7. **Sketching the graph (what I would draw):**
* First, I'd put a dot at the **vertex** $(1/2, 1)$.
* Then, I'd put another dot at the **focus** $(1/2, 3/2)$.
* I'd draw a horizontal dashed line for the **directrix** at $y = 1/2$.
* Since the parabola opens upwards from the vertex, I can draw a smooth U-shaped curve. To make it accurate, I know the "latus rectum" length (the width at the focus) is $|4p| = |2| = 2$. So, from the focus, it extends 1 unit to the left and 1 unit to the right. This means the points $(-1/2, 3/2)$ and $(3/2, 3/2)$ are on the parabola. I'd draw the curve passing through these points and the vertex.

Alternative answer

Answer:
This equation represents a parabola.

Vertex: (1/2, 1)
Focus: (1/2, 3/2)
Directrix: y = 1/2

The graph is a parabola that opens upwards. Explain
This is a question about **conic sections, specifically identifying and analyzing a parabola using completing the square**. The solving step is:

First, we need to rearrange the equation `4x² - 4x - 8y + 9 = 0` to see what kind of shape it makes. This is called "completing the square."

1. **Group the x-terms and move everything else to the other side:**
`4x² - 4x = 8y - 9`

2. **Factor out the coefficient of x² (which is 4) from the x-terms:**
`4(x² - x) = 8y - 9`

3. **Complete the square for the x-terms inside the parenthesis:**
To do this, take half of the coefficient of `x` (which is -1), and square it.
Half of -1 is -1/2.
Squaring -1/2 gives (1/4).
Now, add this (1/4) inside the parenthesis.
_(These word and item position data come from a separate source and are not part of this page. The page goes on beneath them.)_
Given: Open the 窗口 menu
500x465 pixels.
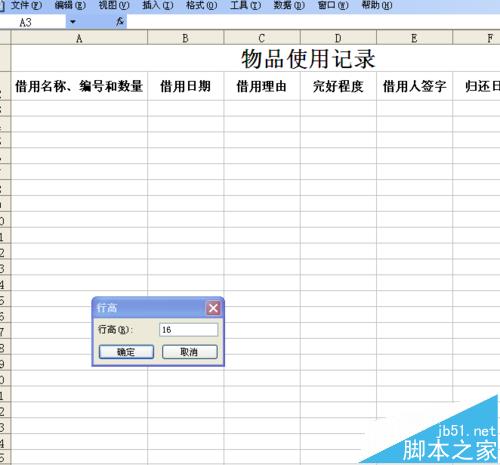Looking at the screenshot, I should [333, 5].
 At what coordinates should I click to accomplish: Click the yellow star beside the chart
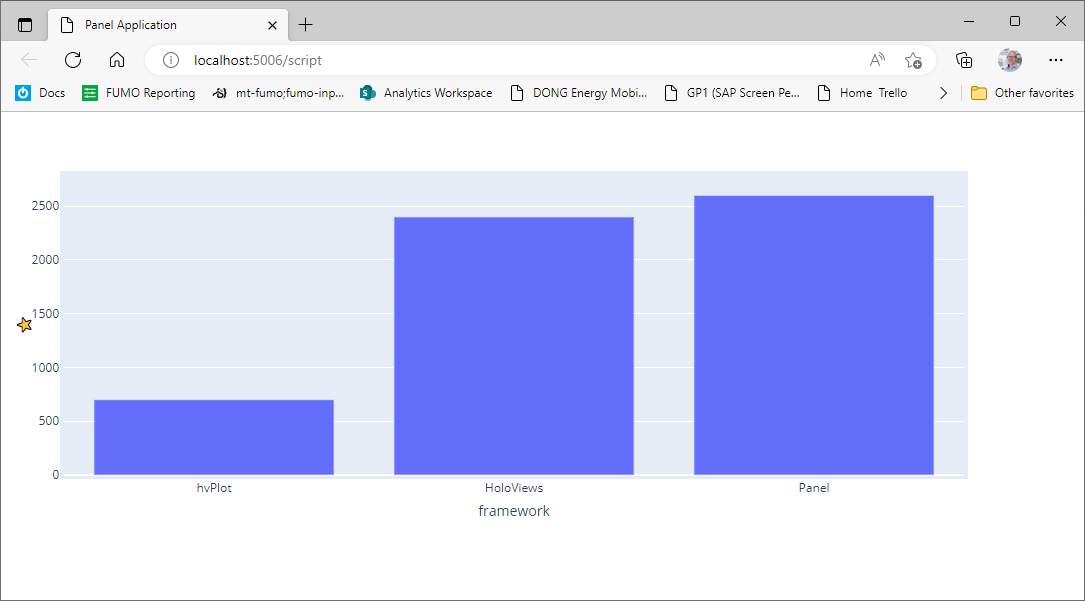[23, 324]
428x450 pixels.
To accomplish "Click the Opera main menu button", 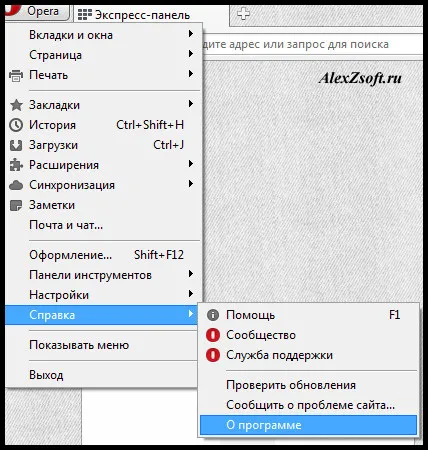I will click(x=37, y=12).
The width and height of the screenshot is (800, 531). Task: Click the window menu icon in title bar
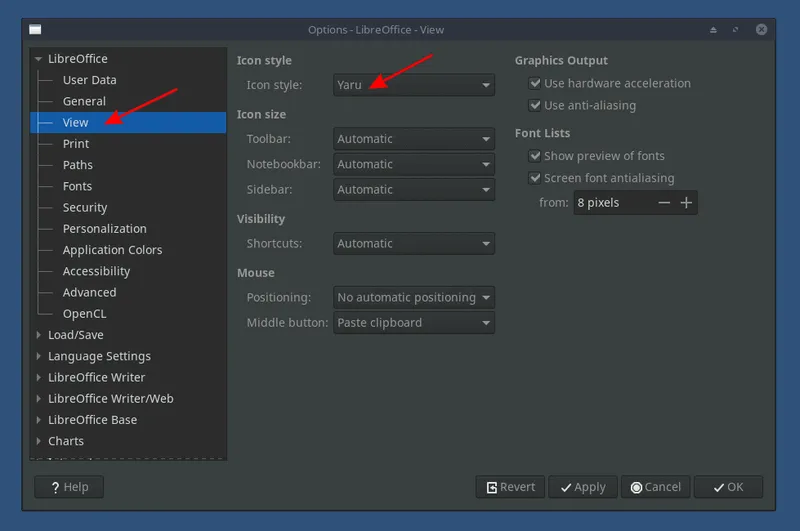click(x=36, y=30)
But remember, we factored out a 4! So, whatever we add inside, we're actually adding `4 * (1/4) = 1` to the left side of the equation. We need to add the same amount to the right side to keep it balanced.
`4(x² - x + 1/4) = 8y - 9 + 1`

4. **Rewrite the left side as a squared term and simplify the right side:**
`4(x - 1/2)² = 8y - 8`

5. **Isolate the squared term by dividing both sides by 4:**
`(x - 1/2)² = (8y - 8) / 4`
`(x - 1/2)² = 2y - 2`

6. **Factor out the coefficient of y on the right side:**
`(x - 1/2)² = 2(y - 1)`

Now, this equation looks like the standard form of a parabola that opens upwards or downwards: `(x - h)² = 4p(y - k)`.

Let's compare our equation `(x - 1/2)² = 2(y - 1)` to the standard form:
* The **vertex** of the parabola is (h, k). From our equation, `h = 1/2` and `k = 1`. So, the vertex is **(1/2, 1)**.
* The `4p` part corresponds to the `2` in our equation. So, `4p = 2`, which means `p = 2/4 = 1/2`.

Since `p` is positive and the `x` term is squared, the parabola opens upwards.

* The **focus** of an upward-opening parabola is `(h, k + p)`.
Focus = `(1/2, 1 + 1/2) = (1/2, 3/2)`.

* The **directrix** of an upward-opening parabola is `y = k - p`.
Directrix = `y = 1 - 1/2 = 1/2`.

So, we found out it's a parabola, and we got its vertex, focus, and directrix!